A farmer wants to fence a rectangular area for her cows. The area is 200 yards by 423 yards. How many yards of
fencing does she need?

Answer

**step1** Understanding the Problem

The problem asks for the total length of fencing a farmer needs to enclose a rectangular area. This means we need to find the perimeter of the rectangular area.

**step2** Identifying the Dimensions

The dimensions of the rectangular area are given as 200 yards by 423 yards.
The length of one side is 423 yards.
The length of the adjacent side is 200 yards.

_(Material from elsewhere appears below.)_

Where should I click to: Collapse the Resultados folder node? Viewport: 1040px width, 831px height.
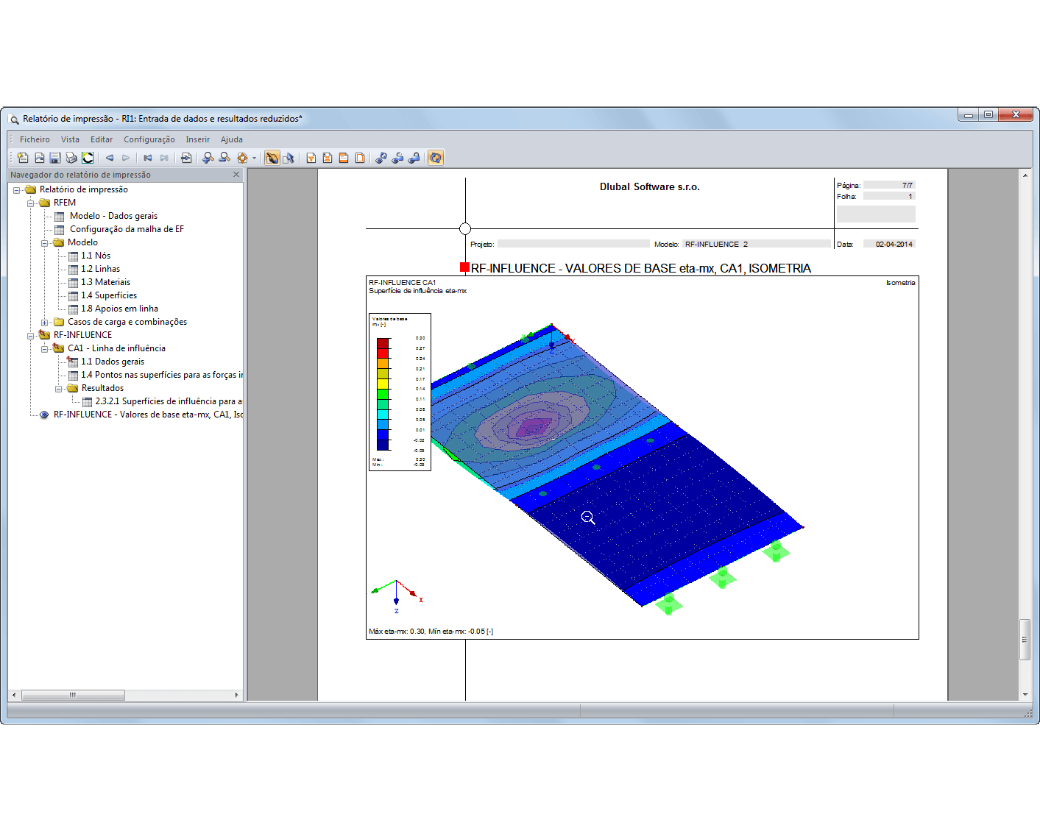pos(58,389)
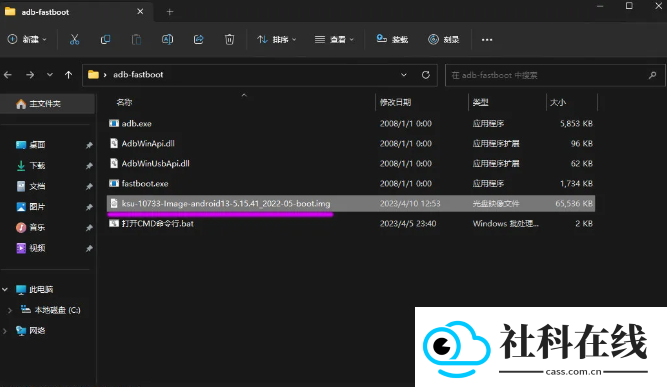Expand address bar history chevron
The width and height of the screenshot is (667, 387).
(x=404, y=75)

**step3** Calculating the Sum of Two Adjacent Sides

To find the perimeter of a rectangle, we add the lengths of all its sides. A rectangle has two pairs of equal sides. First, we add the length of one side and the width of the other side.
We have 423 yards for the length and 200 yards for the width.
Let's add these two lengths:
$$423 \text{ yards} + 200 \text{ yards}$$
To add 423 and 200:
The hundreds place of 423 is 4; the tens place is 2; the ones place is 3.
The hundreds place of 200 is 2; the tens place is 0; the ones place is 0.
Adding the ones places: 3 + 0 = 3
Adding the tens places: 2 + 0 = 2
Adding the hundreds places: 4 + 2 = 6
So, $$423 + 200 = 623 \text{ yards}$$.

**step4** Calculating the Total Perimeter

Since a rectangle has two sides of one length and two sides of the other length, and we have already added one length and one width, we need to multiply this sum by 2 to find the total length of fencing needed.
We multiply 623 yards by 2:
$$623 \text{ yards} \times 2$$
To multiply 623 by 2:
Multiply the ones place: 3 × 2 = 6
Multiply the tens place: 2 × 2 = 4
Multiply the hundreds place: 6 × 2 = 12
So, $$623 \times 2 = 1246 \text{ yards}$$.

**step5** Stating the Final Answer

The farmer needs 1246 yards of fencing.